— Tugas Siswa —
a) Ringkaslah teks berita tentang dugaan tabrak lari oleh mobil dinas Propam dalam dua kalimat.
b) Teruskan teks berita tentang dugaan tabrak lari oleh mobil dinas Propam, mulai setelah kalimat terakhirnya.

— Teks Berita —
--------------------------------

Medan – Sebuah mobil dinas bertuliskan “Propam Polres Tapsel” diduga terlibat dalam insiden tabrak lari di Jalan Pandu, Simpang Palangkaraya, Medan, pada Minggu malam (6/7/2025). Peristiwa tersebut menjadi viral setelah video kejadian diunggah akun Instagram @f.fhiee_, memperlihatkan aksi kejar-kejaran antara mobil warga dengan kendaraan polisi tersebut.
Dalam video yang diunggah Senin (7/7/2025), pengunggah menunjukkan kekesalannya terhadap pengemudi mobil dinas yang diduga menabrak kendaraannya. Setelah berhasil dihentikan, terungkap fakta mengejutkan: pengemudi mobil Propam tersebut ternyata masih di bawah umur. Situasi sempat memanas ketika pengunggah meminta pertanggungjawaban dengan meminta nomor orang tua pengemudi. Namun, yang turun dari mobil justru seorang perempuan berpakaian minim yang mengaku sebagai kakak sang pengemudi.
Kasus ini memunculkan sejumlah pertanyaan serius mengenai prosedur operasional standar (SOP) kepolisian, pengawasan penggunaan kendaraan dinas, serta tanggung jawab institusi atas dugaan pelanggaran hukum yang dilakukan oleh pengemudi di bawah umur. Tindakan tabrak lari, siapa pun pelakunya, merupakan tindak pidana yang tidak dapat ditoleransi—apalagi bila melibatkan institusi yang seharusnya menjadi teladan dalam penegakan hukum.

--------------------------------

— Data Tersimpan —

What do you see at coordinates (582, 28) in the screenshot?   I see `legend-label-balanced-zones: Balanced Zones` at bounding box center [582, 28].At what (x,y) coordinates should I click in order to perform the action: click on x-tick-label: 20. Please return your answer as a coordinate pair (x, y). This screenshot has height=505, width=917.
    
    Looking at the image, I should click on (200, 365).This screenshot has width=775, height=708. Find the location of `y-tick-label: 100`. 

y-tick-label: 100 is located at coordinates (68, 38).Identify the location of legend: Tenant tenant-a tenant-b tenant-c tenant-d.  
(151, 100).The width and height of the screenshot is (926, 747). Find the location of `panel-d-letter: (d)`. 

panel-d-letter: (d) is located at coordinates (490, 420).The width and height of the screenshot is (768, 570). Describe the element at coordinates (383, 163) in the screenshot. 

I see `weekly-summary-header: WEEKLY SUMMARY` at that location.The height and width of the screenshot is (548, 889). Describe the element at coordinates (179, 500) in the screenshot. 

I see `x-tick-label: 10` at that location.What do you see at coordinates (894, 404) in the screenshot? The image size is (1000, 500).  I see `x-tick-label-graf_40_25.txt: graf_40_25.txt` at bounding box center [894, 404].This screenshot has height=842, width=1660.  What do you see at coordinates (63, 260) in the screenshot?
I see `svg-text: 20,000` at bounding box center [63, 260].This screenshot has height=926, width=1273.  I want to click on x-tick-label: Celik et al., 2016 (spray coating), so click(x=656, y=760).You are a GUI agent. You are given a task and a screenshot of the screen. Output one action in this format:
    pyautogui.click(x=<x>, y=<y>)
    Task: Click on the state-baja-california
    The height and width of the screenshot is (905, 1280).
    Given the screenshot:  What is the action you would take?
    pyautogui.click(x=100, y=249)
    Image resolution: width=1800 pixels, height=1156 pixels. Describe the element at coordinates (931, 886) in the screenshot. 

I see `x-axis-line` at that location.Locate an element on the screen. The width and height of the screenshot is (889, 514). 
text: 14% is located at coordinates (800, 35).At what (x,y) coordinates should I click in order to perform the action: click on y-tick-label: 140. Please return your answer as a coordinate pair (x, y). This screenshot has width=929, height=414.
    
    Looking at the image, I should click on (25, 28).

--------------------------------

— Kunci Jawaban —
a) Mobil dinas bertuliskan "Propam Polres Tapsel" diduga terlibat tabrak lari di Jalan Pandu, Simpang Palangkaraya, Medan, pada Minggu malam (6/7/2025), dan setelah berhasil dihentikan, pengemudinya ternyata masih di bawah umur. Kasus yang viral lewat video di Instagram ini memunculkan pertanyaan serius tentang SOP kepolisian, pengawasan penggunaan kendaraan dinas, dan tanggung jawab institusi.

b)
Hingga berita ini ditulis, belum ada keterangan resmi dari pihak kepolisian. Kasat Lantas Polrestabes Medan, AKBP I Made Parwita, yang dimintai konfirmasi, memilih untuk belum memberikan pernyataan. Ketidakjelasan ini semakin memicu spekulasi dan keresahan publik. Transparansi dan akuntabilitas dari kepolisian menjadi krusial untuk menjaga kepercayaan masyarakat.
Kejadian ini juga kembali menyoroti pentingnya pengawasan orang tua serta pihak berwenang terhadap anak di bawah umur yang mengendarai kendaraan bermotor. Minimnya pengalaman dan ketidakmatangan emosional pada usia tersebut berpotensi besar menyebabkan kecelakaan lalu lintas. Penegakan hukum yang konsisten dan edukasi publik menjadi kunci untuk mencegah tragedi serupa terulang.
Masyarakat kini menunggu langkah tegas dan cepat dari kepolisian dalam menangani kasus ini. Investigasi menyeluruh dan proses hukum yang adil tidak hanya akan memberikan keadilan bagi korban, tetapi juga menjadi bukti komitmen institusi kepolisian dalam menegakkan hukum tanpa pandang bulu.